Аленка оглянулась и единым дыханием оказалась за углом.

- Померла, говоришь, Кореленка?

- Померла, матушка!

- Вот горе-то, а я к ней собиралась чирьи отчитывать, у младшего моего два чирья на шее село. Ревмя ревет… Как помирала-то? Небось, тяжко?

- Тяжко, ох, тяжко! - закивала Алена. - Мне бы исповедоваться поскорее, я же при ней была…

- Ты нашего батьку не больно слушай, - быстро и сурово велела баба. - Он у нас грозен, да глуп. И не столь давно, чтобы насчет Кореленки понимать. А я тебя научу… Ступай на закат, иди да иди, сколь бы дорога не поворачивала. Дойдешь до речки, до Шелони, речкой - до леса…

- Так я ж оттуда! - чуть не плача, сказала Алена. - Боюсь я туда!..

- Не перечь, лягушка тебя заклюй! Пойдешь Шелонью, дойдешь до Северки и поднимешься по Северке вверх, там тебе будет заводь. Перейдешь вброд - поднимайся снова вверх, увидишь бревна гнилые. От них прямо в лес углубляйся…

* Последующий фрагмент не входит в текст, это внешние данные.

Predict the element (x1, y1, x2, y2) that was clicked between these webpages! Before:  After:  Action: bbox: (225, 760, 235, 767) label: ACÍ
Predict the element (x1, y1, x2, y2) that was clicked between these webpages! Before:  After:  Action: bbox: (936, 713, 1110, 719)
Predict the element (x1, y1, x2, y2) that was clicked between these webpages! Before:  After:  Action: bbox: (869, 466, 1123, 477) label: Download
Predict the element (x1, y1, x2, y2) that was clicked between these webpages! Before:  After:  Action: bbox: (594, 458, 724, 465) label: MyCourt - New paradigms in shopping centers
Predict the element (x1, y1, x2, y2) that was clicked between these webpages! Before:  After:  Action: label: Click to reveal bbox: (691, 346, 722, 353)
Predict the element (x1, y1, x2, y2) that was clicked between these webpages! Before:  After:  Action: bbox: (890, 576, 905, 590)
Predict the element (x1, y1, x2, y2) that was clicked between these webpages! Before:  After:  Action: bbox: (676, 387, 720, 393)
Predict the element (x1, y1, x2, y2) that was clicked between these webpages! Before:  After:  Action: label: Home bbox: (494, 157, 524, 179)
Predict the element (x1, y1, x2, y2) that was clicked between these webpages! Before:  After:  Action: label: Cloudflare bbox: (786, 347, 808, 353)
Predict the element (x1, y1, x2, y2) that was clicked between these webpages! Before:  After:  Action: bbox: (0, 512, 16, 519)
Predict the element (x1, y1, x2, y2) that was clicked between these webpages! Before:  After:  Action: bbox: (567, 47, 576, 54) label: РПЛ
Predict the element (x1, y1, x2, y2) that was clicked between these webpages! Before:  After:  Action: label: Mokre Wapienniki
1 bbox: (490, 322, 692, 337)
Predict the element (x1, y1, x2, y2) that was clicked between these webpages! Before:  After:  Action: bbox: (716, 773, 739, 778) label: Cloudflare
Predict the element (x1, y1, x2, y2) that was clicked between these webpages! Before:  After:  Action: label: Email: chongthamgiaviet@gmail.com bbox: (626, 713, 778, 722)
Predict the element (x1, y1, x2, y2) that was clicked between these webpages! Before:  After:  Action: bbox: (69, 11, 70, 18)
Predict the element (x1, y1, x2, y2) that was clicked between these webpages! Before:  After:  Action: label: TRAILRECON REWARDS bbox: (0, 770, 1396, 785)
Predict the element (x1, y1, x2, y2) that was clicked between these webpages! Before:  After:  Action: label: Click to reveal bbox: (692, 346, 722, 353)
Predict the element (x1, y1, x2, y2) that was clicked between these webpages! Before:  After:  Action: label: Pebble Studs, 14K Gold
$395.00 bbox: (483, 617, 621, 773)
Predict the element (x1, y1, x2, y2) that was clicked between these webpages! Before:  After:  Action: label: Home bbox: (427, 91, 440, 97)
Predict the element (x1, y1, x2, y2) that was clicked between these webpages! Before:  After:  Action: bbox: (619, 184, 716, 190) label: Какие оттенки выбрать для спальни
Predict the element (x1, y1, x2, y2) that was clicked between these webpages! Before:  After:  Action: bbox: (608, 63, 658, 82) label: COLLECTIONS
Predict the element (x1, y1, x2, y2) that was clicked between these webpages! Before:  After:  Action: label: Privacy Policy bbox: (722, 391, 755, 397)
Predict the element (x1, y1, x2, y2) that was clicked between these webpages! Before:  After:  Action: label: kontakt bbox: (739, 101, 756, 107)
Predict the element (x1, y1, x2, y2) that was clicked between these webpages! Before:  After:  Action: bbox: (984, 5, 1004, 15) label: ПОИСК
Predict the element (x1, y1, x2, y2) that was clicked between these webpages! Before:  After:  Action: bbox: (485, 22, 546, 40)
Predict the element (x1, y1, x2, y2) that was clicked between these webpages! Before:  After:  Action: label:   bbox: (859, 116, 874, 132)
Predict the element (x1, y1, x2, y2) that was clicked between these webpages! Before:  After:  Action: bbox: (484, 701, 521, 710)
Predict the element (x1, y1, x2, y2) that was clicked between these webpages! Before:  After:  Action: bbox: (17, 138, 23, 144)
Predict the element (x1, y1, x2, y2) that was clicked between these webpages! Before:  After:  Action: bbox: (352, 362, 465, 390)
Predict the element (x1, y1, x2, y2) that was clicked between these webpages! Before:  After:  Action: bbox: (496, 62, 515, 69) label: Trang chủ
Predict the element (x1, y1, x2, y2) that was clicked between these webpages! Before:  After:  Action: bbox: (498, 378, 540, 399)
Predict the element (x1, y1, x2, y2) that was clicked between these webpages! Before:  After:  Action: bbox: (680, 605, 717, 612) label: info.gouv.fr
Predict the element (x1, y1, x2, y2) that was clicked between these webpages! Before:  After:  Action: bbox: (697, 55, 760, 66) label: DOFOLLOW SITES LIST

- Да этак я опять к Кореленкиной избе ворочусь…

Посмотрев на озадаченное Аленкино лицо, баба негромко фыркнула.

- Бояться там уже нечего. Сама ж говорила - Кореленка долго жить приказала. А коли душа ее грешная сама, без помощи, отошла - стало, и Бог ее простил. Так вот, пойдешь от речки - зови негромко: "Батька Григорий! Батька Григорий!" Ответят. Тут ты всё и расскажи. Этот - поможет! Мы, коли что неладно, к нему ходим.

- Что же за батька-то? - спросила Аленка, потому что первыми ей пришли на ум московские безместные попы. А они ей большого доверия не внушали, потому что лаялись на прохожих отменно. Что, как забрел таковой ругатель в здешние края да и прижился в лесу? То-то радости!